Hard-pressed to find space for a massive influx of Rohingya Muslim refugees, Bangladesh plans to chop down forest trees to extend a tent city sheltering destitute families fleeing ethnic violence in neighbouring Myanmar.
More than half a million Rohingya have arrived from Myanmar's Rakhine State since the end of August in what the UN has called the world's fastest-developing refugee emergency.
The exodus began after Myanmar security forces responded to Rohingya militants' attacks on August 25 by launching a brutal crackdown that the UN has denounced as ethnic cleansing.
Myanmar has rejected that accusation, insisting that the military action was needed to combat "terrorists" who had killed civilians and burnt villages.
But it has left Bangladesh and international humanitarian organisations counting the cost as they race to provide life-saving food, water and medical care for the displaced Rohingya.

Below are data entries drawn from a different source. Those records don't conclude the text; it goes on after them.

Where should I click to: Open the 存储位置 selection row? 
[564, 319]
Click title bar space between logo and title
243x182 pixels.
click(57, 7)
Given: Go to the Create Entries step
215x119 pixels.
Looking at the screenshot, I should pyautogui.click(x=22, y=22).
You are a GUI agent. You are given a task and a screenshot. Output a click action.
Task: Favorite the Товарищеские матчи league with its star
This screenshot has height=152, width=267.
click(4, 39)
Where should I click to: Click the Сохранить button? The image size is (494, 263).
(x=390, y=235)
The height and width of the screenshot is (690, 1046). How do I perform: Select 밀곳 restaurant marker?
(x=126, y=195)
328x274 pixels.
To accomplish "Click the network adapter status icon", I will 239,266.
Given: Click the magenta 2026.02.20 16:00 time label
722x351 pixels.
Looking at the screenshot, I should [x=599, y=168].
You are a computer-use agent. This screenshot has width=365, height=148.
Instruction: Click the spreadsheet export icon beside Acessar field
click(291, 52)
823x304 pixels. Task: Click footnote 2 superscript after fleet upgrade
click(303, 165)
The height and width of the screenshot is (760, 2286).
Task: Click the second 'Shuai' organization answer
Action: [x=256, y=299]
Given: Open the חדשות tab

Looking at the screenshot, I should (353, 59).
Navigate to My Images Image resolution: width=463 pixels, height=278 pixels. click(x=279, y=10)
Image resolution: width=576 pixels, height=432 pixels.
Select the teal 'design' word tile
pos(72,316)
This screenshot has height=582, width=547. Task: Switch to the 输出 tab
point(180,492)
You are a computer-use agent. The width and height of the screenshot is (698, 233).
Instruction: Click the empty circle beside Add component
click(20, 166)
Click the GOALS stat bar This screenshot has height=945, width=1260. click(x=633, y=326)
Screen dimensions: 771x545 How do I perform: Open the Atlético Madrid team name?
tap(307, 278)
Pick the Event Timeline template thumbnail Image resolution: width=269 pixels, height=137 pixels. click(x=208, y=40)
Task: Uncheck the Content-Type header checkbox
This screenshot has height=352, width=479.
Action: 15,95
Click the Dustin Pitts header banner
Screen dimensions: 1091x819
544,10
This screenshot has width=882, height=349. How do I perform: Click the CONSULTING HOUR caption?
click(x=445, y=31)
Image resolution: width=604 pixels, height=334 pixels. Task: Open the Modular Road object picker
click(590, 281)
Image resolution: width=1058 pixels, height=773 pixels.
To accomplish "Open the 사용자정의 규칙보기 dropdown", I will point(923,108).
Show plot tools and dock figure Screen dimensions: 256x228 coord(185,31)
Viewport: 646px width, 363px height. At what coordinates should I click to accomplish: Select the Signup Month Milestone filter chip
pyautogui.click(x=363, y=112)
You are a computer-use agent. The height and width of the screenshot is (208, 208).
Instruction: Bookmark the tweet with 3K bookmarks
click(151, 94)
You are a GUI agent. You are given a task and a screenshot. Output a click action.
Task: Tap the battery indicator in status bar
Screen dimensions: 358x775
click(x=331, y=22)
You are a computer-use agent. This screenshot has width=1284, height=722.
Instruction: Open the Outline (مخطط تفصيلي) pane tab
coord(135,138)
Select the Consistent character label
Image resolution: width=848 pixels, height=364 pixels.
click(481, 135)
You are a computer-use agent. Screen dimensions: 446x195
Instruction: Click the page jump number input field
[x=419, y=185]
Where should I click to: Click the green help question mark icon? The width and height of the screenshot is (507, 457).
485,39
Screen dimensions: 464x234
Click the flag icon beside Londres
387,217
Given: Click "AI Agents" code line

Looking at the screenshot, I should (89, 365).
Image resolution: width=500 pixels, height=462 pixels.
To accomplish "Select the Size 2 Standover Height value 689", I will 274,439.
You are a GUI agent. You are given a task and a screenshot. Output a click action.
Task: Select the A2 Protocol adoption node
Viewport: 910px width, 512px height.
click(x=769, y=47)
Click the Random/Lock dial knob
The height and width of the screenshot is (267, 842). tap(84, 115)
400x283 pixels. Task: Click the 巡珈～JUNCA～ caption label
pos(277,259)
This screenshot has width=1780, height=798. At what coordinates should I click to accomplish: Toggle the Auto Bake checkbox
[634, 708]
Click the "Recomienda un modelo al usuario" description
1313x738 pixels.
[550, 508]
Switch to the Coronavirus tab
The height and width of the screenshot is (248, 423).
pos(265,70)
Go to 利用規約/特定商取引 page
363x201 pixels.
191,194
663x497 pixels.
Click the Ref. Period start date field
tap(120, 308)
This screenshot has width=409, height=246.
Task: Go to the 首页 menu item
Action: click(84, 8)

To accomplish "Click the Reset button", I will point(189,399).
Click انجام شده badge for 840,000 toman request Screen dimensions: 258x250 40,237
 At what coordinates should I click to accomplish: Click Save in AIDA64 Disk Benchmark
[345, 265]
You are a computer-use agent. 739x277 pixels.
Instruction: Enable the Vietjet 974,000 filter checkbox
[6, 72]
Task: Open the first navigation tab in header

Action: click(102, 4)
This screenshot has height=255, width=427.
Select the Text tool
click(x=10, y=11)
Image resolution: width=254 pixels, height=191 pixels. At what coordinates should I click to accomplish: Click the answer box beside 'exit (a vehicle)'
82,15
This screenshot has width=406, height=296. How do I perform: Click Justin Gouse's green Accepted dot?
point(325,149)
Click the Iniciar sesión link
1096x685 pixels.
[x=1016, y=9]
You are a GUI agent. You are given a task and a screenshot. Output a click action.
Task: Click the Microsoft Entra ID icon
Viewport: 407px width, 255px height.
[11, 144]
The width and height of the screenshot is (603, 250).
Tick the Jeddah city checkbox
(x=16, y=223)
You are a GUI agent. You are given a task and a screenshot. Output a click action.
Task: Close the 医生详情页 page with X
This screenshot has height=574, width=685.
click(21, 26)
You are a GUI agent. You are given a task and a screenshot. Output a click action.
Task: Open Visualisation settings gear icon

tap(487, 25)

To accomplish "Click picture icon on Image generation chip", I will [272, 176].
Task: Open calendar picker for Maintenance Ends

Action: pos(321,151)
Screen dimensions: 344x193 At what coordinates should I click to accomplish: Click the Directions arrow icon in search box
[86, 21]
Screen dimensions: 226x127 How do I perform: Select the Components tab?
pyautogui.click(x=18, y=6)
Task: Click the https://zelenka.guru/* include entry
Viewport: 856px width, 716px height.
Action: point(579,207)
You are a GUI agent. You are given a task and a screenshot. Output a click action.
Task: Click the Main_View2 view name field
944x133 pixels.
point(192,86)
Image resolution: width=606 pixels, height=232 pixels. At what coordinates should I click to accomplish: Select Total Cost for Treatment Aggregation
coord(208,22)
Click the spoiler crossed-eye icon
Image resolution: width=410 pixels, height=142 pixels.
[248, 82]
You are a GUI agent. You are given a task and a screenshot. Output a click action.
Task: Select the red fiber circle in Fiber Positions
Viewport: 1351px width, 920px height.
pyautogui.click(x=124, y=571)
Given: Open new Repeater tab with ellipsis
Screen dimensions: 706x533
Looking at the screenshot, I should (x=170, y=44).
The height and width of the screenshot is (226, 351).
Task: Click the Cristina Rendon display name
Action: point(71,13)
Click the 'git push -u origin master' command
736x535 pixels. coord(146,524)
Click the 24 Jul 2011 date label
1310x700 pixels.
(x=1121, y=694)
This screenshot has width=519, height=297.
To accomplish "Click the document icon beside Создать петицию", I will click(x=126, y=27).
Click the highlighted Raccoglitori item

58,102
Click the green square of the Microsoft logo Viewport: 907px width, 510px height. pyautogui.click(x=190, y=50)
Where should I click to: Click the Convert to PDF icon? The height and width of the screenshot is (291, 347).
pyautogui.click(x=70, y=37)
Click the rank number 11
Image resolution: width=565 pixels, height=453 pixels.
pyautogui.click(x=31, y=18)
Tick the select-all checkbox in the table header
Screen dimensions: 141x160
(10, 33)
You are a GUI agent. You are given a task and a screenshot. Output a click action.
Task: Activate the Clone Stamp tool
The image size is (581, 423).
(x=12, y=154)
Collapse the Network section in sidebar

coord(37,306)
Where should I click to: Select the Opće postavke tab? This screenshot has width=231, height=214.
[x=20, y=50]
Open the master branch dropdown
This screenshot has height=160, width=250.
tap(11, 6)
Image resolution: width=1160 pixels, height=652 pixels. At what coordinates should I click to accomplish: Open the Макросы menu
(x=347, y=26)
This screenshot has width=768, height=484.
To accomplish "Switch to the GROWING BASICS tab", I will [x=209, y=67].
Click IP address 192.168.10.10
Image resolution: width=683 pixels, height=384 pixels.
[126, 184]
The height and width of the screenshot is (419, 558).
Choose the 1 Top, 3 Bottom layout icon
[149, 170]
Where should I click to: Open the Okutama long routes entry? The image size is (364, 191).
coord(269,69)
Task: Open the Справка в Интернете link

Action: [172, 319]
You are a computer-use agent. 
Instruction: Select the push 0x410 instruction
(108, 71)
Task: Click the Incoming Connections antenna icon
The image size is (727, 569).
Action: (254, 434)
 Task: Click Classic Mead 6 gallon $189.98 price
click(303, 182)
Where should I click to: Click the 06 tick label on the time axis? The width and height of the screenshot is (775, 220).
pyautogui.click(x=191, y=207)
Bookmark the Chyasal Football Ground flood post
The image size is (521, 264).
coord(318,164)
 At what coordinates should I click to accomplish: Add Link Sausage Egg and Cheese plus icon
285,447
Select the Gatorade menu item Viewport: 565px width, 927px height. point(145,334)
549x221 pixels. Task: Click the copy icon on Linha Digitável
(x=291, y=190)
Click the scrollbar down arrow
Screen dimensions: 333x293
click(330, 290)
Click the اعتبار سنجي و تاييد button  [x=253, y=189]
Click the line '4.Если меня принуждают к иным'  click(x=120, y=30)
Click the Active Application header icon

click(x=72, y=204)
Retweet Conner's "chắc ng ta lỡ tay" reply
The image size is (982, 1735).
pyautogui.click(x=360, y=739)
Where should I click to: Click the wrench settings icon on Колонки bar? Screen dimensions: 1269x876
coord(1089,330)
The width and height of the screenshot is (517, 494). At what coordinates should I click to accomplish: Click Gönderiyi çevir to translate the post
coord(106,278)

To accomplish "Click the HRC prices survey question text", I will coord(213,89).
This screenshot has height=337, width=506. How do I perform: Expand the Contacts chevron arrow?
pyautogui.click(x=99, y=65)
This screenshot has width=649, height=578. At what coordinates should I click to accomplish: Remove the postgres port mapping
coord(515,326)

Simply finding enough empty ground to accommodate the refugees is a huge problem.
"The government allocated 2,000 acres when the number of refugees was nearly 400,000," Mohammad Shah Kamal, Bangladesh's secretary of disaster management and relief, told Reuters on Thursday.
"Now that the numbers have gone up by more than 100,000 and people are still coming. So, the government has to allocate 1,000 acres (400 hectares) of forest land.”
Once all the trees are felled, aid workers plan to put up 150,000 tarpaulin shelters in their place.
Swamped by refugees, poor Bangladeshi villagers are faced with mounting hardships and worries, including the trafficking of illegal drugs, particularly methamphetamines, from Myanmar.
"The situation is very bad," said Kazi Abdur Rahman, a senior official in the Bangladesh border district of Cox's Bazar, where most of the Rohingya are settled.
"People in Cox's Bazar are concerned, we are also concerned, but there's nothing we can do but accommodate them."
The pressure on the land is creating another conflict, this time environmental rather than ethnic.
Last month, wild elephants trampled two refugees to death and Rahman said more such encounters appeared inevitable as more forest is destroyed.